*WHAT YOU SHOULD DO*: Below are entries; output exactly the lines from the one with "beside Something else" to the one with "Click the Non-binary x-axis label", both included, and nothing else.

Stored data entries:
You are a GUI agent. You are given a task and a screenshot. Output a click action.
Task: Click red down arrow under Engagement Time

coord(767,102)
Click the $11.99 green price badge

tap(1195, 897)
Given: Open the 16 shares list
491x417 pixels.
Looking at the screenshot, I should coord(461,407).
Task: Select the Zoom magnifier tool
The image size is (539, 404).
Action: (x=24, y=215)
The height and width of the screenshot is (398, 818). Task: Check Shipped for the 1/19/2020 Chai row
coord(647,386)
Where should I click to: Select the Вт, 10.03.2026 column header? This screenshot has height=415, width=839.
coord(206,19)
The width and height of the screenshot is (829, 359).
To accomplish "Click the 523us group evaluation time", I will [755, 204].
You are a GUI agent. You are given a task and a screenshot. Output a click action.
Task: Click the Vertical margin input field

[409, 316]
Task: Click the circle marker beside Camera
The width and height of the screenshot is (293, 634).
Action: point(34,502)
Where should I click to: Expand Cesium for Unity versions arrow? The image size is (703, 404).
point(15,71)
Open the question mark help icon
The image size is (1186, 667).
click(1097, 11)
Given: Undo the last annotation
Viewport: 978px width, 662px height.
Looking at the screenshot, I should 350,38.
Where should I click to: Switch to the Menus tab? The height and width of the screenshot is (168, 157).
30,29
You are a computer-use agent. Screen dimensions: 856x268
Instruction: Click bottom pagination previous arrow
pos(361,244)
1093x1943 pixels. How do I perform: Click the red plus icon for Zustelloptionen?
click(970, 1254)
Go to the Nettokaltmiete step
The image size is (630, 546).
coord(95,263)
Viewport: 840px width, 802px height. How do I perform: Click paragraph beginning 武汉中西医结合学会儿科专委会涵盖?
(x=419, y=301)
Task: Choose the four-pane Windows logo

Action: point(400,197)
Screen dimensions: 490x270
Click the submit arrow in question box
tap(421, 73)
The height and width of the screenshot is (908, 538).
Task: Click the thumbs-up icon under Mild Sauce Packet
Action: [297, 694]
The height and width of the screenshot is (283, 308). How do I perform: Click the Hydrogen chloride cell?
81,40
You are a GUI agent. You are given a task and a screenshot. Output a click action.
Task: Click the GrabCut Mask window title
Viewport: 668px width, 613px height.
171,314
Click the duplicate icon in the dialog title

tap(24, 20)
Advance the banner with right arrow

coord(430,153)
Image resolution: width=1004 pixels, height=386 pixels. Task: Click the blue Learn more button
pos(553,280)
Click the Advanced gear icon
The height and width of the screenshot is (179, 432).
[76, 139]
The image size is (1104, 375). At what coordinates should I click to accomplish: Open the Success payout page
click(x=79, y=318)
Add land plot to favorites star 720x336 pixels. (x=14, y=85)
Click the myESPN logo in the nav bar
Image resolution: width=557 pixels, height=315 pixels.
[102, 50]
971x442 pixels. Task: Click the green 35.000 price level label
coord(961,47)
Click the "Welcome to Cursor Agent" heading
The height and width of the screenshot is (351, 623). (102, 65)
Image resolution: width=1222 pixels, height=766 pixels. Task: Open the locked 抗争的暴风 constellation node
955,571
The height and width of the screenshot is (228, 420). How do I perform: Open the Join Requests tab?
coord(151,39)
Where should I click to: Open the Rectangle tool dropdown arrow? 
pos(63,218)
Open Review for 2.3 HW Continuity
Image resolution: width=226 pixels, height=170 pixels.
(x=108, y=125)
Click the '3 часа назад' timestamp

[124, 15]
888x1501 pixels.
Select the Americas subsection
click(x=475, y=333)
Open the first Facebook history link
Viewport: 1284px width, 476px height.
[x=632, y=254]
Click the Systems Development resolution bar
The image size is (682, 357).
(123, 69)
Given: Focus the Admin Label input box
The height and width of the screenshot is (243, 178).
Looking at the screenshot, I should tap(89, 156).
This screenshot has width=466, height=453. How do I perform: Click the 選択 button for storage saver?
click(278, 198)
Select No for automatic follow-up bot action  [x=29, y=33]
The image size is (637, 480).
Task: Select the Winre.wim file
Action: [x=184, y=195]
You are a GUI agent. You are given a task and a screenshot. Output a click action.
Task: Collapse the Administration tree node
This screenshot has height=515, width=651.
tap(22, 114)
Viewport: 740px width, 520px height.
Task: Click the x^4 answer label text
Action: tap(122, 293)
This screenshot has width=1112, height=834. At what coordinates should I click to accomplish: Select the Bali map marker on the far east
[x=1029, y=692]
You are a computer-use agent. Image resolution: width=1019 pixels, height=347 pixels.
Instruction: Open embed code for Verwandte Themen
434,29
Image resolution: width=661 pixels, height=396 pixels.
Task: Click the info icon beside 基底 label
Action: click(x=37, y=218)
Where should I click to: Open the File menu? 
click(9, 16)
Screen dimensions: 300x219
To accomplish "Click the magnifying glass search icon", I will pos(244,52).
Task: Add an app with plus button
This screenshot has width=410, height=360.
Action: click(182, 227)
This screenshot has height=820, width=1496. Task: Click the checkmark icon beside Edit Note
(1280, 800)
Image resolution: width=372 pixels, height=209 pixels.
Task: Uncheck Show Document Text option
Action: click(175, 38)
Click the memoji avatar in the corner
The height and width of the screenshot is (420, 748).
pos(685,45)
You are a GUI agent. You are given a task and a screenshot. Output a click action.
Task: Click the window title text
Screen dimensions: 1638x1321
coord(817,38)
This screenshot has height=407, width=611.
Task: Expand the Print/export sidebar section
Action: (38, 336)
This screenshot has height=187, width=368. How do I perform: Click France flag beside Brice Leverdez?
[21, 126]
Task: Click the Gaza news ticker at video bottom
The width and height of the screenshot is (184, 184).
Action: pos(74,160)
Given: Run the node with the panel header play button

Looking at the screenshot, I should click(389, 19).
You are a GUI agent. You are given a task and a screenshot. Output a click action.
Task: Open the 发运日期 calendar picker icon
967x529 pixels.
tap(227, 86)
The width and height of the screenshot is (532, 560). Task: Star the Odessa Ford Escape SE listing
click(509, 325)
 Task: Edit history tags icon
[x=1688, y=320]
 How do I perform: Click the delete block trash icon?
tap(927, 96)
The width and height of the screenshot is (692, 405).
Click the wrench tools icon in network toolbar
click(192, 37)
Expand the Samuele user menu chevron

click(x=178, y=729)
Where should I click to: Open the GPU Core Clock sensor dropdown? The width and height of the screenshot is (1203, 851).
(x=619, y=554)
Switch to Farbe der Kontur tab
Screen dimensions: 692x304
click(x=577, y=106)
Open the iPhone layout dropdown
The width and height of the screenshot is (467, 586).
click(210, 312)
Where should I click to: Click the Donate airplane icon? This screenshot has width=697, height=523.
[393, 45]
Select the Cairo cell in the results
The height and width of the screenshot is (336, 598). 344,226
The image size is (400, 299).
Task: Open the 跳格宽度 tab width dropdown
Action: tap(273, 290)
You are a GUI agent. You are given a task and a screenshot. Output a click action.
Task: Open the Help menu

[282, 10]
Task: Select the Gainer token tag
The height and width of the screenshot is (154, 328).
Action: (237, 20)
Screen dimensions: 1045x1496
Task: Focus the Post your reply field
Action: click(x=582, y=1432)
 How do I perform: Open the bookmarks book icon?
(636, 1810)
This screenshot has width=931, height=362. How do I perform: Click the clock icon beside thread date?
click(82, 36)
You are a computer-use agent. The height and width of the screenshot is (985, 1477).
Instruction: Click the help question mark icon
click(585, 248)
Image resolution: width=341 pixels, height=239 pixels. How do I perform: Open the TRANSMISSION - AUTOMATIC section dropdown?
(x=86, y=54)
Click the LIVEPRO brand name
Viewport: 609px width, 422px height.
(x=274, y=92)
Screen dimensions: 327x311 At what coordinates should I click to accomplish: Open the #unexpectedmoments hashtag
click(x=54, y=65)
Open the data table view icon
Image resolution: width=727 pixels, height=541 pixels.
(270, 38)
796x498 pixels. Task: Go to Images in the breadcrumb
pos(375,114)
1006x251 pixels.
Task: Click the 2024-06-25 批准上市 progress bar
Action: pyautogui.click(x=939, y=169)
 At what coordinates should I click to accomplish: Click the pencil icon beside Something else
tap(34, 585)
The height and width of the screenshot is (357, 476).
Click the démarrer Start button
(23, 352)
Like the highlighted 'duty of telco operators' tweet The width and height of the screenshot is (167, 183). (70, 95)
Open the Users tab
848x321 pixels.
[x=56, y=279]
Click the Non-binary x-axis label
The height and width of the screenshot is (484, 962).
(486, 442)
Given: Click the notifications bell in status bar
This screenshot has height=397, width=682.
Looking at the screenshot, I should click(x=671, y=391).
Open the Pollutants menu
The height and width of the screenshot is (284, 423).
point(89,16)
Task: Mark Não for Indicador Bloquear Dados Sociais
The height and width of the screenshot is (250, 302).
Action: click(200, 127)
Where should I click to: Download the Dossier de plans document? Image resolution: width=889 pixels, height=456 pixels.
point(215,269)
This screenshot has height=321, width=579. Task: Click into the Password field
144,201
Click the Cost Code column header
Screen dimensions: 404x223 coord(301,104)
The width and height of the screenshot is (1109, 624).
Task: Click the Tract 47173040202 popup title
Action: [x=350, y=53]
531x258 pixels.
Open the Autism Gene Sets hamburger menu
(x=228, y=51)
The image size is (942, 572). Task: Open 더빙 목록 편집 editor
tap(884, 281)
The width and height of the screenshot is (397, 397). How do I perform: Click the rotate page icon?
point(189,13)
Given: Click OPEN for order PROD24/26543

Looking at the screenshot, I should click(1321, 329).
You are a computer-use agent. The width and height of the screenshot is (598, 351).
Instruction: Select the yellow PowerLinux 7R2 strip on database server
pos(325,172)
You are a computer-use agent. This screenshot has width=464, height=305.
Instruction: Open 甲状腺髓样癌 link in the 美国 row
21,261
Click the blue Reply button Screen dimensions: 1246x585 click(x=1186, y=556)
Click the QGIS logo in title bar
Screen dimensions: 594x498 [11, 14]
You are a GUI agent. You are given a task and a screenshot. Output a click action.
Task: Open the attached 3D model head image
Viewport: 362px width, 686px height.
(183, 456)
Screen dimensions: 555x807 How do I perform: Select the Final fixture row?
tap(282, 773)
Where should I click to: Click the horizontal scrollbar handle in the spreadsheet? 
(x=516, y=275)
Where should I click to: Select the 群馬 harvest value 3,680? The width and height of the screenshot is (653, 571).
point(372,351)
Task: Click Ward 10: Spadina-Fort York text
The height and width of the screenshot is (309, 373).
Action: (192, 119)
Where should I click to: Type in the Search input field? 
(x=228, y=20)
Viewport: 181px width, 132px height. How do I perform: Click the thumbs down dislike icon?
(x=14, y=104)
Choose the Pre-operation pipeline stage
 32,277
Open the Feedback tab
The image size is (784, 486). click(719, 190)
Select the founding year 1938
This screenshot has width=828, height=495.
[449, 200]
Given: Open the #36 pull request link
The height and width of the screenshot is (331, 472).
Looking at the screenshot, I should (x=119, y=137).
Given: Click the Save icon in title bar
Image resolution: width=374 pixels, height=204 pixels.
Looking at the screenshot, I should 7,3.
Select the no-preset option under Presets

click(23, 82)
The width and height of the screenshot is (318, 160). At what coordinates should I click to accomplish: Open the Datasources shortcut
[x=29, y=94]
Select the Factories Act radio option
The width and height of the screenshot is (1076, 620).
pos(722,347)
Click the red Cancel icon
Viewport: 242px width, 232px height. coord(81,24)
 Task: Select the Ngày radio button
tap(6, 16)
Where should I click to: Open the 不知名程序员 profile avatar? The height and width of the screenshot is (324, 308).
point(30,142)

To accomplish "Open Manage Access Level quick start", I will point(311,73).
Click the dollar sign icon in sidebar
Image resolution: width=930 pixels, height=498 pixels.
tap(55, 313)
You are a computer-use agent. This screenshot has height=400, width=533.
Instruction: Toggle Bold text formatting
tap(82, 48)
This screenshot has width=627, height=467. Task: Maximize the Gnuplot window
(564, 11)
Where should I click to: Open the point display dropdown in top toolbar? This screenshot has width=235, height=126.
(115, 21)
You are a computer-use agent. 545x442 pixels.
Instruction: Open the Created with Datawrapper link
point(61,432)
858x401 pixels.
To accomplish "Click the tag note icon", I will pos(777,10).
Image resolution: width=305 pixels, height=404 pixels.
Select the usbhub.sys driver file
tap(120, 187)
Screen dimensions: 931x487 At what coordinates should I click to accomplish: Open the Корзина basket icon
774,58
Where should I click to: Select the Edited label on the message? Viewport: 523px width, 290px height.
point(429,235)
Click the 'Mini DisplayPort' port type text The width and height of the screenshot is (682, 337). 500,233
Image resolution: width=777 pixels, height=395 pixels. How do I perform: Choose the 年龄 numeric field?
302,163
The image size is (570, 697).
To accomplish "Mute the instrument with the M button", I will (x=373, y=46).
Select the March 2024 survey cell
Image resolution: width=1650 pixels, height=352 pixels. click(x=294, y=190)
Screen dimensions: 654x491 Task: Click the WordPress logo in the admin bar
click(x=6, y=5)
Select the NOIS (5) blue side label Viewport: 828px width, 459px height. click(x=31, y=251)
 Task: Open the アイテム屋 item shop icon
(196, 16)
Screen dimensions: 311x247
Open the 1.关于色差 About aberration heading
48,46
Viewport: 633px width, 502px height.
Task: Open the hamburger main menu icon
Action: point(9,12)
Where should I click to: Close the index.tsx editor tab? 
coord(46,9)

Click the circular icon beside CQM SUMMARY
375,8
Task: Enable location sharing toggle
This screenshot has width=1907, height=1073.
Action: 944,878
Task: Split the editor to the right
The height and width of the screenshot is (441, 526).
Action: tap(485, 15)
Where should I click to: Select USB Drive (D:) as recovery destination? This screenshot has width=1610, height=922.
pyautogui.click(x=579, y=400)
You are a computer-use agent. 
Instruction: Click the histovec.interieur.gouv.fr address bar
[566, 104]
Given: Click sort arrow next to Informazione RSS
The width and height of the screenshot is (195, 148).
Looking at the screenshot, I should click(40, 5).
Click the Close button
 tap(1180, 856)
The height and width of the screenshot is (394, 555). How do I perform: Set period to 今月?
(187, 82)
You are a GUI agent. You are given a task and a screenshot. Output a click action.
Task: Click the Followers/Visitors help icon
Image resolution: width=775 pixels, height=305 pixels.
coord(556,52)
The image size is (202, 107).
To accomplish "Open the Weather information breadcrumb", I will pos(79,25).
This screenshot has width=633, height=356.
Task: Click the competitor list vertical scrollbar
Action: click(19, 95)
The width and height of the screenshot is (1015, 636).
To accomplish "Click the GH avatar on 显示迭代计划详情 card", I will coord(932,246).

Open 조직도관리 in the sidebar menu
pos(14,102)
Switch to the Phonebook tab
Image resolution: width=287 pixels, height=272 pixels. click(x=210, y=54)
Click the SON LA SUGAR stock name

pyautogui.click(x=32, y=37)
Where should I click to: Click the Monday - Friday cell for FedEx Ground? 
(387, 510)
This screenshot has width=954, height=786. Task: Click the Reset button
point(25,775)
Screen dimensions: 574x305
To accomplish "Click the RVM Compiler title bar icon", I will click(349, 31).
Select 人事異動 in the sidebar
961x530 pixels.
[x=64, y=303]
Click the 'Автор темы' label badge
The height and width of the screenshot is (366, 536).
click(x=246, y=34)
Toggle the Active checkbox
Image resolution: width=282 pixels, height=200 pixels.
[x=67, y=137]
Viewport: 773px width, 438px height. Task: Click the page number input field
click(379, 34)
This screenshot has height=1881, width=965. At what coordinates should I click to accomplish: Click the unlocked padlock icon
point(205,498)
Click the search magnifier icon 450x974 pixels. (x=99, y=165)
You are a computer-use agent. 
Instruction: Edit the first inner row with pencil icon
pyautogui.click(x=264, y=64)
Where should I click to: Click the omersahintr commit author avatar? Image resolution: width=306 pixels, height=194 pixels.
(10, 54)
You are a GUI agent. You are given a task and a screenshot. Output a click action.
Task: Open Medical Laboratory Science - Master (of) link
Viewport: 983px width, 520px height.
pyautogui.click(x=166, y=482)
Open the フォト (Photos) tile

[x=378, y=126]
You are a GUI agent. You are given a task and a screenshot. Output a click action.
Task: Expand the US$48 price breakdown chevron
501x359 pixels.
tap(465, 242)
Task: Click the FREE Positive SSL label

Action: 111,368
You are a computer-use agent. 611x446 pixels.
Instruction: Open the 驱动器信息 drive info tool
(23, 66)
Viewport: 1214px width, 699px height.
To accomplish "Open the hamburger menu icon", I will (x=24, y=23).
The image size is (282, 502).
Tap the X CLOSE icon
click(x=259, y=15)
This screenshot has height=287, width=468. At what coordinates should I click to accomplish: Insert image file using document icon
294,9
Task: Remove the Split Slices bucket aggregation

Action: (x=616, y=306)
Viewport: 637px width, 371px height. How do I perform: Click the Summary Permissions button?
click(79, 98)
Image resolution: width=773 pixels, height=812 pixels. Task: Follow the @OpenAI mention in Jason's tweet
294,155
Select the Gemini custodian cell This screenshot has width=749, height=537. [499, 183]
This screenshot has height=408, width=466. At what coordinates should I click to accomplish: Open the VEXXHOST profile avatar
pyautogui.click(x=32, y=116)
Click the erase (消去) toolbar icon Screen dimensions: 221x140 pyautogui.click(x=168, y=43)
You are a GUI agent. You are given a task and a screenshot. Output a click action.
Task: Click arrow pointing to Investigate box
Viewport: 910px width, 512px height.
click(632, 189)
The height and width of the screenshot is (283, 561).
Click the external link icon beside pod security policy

*SOLVED EXERCISE*:
 At what coordinates should I click to accomplish: Click the pencil icon beside Something else
tap(34, 585)
The height and width of the screenshot is (357, 476).
Click the démarrer Start button
(23, 352)
Like the highlighted 'duty of telco operators' tweet The width and height of the screenshot is (167, 183). (70, 95)
Open the Users tab
848x321 pixels.
[x=56, y=279]
Click the Non-binary x-axis label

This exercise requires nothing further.